(Problem statement) Your answer should consist of each line from the data below that contains "badge".

——————————

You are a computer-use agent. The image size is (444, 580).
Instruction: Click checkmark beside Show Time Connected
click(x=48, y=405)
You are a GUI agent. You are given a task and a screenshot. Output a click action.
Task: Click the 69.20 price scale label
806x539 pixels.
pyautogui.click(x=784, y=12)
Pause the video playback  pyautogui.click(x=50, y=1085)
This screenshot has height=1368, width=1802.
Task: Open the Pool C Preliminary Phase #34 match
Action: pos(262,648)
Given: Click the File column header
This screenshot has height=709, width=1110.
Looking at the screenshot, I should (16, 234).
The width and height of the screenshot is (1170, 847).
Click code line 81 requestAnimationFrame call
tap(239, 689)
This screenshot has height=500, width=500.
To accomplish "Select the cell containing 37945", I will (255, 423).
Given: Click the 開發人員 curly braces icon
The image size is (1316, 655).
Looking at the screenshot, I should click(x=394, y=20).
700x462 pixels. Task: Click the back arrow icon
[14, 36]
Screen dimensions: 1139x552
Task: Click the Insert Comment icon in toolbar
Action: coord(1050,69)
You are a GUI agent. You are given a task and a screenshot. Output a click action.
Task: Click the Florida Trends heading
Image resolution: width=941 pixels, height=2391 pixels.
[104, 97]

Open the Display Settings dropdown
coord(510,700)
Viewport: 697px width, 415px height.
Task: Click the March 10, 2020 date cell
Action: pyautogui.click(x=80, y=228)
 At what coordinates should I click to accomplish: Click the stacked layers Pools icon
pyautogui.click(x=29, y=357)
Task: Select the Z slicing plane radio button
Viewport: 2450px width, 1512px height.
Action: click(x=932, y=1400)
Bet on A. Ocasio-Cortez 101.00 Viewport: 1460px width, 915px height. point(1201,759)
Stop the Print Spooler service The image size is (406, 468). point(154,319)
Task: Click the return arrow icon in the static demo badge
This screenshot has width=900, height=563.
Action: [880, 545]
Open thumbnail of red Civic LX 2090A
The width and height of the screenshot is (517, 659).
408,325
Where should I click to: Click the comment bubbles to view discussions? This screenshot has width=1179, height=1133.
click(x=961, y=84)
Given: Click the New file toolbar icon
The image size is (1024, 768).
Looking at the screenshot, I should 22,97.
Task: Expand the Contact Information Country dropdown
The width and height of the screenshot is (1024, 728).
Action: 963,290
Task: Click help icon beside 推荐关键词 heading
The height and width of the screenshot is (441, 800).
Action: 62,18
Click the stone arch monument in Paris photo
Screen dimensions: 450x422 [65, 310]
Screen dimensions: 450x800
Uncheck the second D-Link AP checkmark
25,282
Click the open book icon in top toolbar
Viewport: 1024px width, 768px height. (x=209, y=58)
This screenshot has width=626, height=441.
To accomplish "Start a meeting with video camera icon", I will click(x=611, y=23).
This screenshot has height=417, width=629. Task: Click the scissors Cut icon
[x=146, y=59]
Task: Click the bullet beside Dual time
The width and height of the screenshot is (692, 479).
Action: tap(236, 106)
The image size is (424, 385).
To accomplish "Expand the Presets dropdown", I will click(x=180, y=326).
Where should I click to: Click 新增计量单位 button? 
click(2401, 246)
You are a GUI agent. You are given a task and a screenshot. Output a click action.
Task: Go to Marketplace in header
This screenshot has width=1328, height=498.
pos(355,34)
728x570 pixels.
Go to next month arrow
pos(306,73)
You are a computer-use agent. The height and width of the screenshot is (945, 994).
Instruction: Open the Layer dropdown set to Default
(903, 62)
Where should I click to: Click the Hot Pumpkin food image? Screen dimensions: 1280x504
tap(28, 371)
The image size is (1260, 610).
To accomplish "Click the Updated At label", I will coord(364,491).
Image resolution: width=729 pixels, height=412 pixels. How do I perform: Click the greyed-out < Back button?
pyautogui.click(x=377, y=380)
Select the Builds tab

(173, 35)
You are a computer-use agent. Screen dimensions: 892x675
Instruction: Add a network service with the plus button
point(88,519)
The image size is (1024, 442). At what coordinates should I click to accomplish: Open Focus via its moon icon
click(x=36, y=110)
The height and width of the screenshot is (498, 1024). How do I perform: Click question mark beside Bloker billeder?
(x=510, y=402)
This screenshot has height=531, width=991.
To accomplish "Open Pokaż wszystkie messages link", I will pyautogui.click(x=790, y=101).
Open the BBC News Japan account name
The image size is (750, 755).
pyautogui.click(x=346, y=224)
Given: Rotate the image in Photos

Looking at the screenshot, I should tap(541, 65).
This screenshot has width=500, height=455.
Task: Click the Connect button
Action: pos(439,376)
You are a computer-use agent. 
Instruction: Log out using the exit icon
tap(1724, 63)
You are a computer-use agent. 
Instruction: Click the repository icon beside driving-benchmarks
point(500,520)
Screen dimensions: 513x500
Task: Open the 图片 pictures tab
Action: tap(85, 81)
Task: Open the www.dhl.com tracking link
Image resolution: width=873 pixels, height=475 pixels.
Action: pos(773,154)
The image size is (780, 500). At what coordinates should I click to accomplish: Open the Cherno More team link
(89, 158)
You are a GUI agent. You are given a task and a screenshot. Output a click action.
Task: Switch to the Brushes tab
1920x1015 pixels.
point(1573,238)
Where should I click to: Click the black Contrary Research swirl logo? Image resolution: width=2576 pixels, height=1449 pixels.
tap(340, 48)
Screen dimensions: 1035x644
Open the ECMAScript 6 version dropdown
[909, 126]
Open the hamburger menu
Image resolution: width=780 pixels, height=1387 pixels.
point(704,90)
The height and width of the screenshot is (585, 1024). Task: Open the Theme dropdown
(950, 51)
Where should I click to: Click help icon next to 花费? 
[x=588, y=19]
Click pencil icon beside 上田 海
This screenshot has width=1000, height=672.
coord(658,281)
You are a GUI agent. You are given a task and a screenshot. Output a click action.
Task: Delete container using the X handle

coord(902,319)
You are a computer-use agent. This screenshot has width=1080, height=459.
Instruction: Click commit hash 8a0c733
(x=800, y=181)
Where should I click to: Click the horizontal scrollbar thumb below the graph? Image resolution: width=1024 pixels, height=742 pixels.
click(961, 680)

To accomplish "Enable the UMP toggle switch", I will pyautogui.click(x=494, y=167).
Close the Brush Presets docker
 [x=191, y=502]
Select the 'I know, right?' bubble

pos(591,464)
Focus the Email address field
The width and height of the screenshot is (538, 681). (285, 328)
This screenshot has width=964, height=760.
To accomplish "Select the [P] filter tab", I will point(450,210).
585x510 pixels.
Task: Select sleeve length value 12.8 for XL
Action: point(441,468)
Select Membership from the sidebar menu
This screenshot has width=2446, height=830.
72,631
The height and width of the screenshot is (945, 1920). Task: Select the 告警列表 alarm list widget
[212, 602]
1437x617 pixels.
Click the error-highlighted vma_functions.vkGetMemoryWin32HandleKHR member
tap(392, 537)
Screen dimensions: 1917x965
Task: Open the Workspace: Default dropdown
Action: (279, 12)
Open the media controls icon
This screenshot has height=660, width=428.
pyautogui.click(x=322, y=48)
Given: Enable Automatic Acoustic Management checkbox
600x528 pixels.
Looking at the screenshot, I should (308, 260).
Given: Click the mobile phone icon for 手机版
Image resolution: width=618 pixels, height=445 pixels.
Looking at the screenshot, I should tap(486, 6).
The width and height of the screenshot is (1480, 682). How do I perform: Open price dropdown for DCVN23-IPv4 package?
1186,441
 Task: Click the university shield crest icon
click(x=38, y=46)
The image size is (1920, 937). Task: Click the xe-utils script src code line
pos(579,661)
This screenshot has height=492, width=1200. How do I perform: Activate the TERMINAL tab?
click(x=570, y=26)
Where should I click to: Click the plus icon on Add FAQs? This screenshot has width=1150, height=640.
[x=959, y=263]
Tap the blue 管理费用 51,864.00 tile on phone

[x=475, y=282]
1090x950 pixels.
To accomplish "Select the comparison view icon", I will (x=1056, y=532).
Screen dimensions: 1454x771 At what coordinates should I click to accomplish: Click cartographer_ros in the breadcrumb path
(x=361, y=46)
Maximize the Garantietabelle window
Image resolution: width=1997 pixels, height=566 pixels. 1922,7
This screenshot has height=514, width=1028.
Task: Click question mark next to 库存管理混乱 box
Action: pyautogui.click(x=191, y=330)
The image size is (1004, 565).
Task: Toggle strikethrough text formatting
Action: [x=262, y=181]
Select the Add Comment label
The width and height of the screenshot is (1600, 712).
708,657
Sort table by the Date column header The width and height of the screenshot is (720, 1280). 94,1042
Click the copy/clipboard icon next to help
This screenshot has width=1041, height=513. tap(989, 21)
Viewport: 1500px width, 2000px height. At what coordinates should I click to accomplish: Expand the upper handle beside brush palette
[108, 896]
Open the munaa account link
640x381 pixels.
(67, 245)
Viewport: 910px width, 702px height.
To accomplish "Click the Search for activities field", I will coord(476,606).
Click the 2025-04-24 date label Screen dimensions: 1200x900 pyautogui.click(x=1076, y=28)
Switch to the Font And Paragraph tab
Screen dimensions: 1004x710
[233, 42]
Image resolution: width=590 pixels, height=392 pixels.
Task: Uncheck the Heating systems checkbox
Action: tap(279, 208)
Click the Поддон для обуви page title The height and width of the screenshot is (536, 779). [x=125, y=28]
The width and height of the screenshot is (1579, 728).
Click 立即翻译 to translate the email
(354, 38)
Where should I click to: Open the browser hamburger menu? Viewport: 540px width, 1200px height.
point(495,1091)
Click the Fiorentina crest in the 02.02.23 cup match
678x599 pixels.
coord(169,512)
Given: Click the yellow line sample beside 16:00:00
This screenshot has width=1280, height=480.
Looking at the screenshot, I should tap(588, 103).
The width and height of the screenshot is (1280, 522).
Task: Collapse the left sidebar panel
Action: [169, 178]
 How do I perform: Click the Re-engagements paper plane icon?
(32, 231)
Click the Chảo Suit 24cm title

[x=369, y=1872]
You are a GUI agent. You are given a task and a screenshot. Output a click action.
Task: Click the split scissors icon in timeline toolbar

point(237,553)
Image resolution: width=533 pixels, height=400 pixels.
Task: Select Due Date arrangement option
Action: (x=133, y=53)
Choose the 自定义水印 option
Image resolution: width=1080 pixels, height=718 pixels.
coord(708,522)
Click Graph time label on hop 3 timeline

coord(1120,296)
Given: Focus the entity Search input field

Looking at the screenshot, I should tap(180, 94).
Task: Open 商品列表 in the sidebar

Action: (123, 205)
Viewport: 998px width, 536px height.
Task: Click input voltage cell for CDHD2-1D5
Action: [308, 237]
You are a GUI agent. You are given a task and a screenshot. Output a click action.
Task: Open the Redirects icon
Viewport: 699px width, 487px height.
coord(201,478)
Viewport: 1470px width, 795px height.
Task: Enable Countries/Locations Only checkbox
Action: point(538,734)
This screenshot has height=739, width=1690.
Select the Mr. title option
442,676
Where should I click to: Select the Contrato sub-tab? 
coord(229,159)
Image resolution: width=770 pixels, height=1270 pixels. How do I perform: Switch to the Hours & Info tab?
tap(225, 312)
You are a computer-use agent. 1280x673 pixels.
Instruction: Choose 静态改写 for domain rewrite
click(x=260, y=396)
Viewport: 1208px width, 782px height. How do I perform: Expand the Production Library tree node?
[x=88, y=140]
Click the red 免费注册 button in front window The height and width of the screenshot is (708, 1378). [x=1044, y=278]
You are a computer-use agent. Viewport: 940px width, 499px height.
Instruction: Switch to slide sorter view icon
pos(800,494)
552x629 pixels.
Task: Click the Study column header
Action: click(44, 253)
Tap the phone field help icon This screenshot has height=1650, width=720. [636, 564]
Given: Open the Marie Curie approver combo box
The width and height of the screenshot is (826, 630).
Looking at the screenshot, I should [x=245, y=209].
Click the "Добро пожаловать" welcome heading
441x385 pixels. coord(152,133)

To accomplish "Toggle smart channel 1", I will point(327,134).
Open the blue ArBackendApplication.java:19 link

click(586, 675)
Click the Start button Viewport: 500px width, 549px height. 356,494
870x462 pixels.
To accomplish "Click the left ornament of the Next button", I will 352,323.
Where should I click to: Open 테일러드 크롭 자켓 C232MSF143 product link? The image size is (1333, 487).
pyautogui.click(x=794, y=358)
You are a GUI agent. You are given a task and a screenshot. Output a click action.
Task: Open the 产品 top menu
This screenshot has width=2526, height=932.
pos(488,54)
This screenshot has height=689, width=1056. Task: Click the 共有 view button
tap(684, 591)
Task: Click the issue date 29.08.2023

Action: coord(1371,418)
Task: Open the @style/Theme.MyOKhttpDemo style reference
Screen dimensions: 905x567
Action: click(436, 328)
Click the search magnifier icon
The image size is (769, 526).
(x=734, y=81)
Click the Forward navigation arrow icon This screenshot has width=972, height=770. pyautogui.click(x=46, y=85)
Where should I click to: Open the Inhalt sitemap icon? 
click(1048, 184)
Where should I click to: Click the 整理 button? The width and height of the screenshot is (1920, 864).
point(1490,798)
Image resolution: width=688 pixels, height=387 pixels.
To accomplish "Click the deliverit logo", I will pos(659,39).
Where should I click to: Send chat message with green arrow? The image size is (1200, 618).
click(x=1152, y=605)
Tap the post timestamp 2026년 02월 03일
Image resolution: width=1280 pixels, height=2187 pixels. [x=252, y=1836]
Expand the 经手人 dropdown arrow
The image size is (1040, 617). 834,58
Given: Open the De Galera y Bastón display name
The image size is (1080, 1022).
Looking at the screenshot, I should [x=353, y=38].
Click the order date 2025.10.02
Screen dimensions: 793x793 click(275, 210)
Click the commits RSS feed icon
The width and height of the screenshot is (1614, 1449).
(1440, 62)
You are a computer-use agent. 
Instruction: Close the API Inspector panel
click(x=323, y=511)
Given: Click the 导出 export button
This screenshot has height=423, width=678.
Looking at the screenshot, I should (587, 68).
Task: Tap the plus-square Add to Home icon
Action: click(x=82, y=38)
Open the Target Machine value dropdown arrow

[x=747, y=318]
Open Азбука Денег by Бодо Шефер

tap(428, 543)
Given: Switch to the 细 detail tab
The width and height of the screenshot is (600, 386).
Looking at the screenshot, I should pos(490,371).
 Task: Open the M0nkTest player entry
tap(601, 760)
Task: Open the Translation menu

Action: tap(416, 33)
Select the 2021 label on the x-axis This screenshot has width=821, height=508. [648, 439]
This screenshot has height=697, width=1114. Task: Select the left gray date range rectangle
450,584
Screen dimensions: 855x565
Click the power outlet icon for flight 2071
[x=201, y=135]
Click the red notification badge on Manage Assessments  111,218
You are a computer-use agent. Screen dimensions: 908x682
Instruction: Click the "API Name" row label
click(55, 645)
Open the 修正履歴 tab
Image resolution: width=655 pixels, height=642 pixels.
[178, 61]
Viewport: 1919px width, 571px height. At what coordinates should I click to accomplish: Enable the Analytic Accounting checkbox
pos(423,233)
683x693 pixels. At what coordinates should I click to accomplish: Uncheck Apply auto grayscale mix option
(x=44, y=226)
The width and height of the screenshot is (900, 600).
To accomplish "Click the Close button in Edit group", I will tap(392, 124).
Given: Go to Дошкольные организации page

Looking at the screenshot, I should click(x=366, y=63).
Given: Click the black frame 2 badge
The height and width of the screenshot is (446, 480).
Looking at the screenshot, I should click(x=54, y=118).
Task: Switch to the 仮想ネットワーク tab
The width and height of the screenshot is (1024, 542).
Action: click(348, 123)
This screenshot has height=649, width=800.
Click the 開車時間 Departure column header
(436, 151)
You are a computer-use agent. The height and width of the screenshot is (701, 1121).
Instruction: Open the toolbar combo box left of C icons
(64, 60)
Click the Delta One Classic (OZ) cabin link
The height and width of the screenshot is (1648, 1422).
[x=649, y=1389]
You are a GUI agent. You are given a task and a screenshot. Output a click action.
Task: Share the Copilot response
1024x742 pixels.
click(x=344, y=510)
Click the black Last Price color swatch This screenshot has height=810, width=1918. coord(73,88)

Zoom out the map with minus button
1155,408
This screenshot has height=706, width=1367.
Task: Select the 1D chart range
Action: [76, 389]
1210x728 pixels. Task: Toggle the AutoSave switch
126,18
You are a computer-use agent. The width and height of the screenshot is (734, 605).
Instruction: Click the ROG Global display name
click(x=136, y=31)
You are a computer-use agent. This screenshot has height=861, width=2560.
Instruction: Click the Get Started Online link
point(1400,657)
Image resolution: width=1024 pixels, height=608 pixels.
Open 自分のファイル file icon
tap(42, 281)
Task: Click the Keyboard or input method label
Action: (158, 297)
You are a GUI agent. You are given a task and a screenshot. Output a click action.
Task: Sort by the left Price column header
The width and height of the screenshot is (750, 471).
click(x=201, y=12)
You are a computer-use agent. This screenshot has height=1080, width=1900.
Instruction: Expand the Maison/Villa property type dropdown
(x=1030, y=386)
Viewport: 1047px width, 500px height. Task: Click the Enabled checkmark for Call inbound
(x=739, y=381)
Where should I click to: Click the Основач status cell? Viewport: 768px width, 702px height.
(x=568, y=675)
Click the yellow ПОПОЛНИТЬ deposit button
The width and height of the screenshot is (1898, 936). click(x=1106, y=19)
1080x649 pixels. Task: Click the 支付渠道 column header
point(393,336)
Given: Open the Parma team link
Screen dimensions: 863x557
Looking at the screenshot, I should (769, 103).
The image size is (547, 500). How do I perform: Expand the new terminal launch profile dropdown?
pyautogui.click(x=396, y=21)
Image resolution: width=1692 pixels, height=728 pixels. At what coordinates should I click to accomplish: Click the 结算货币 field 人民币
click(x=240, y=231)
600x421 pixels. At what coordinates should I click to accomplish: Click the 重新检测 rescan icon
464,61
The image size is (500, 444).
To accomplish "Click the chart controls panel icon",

——————————

(Exercise response)
Task: Click the return arrow icon in the static demo badge
Click the red notification badge on Manage Assessments  111,218
Given: Click the black frame 2 badge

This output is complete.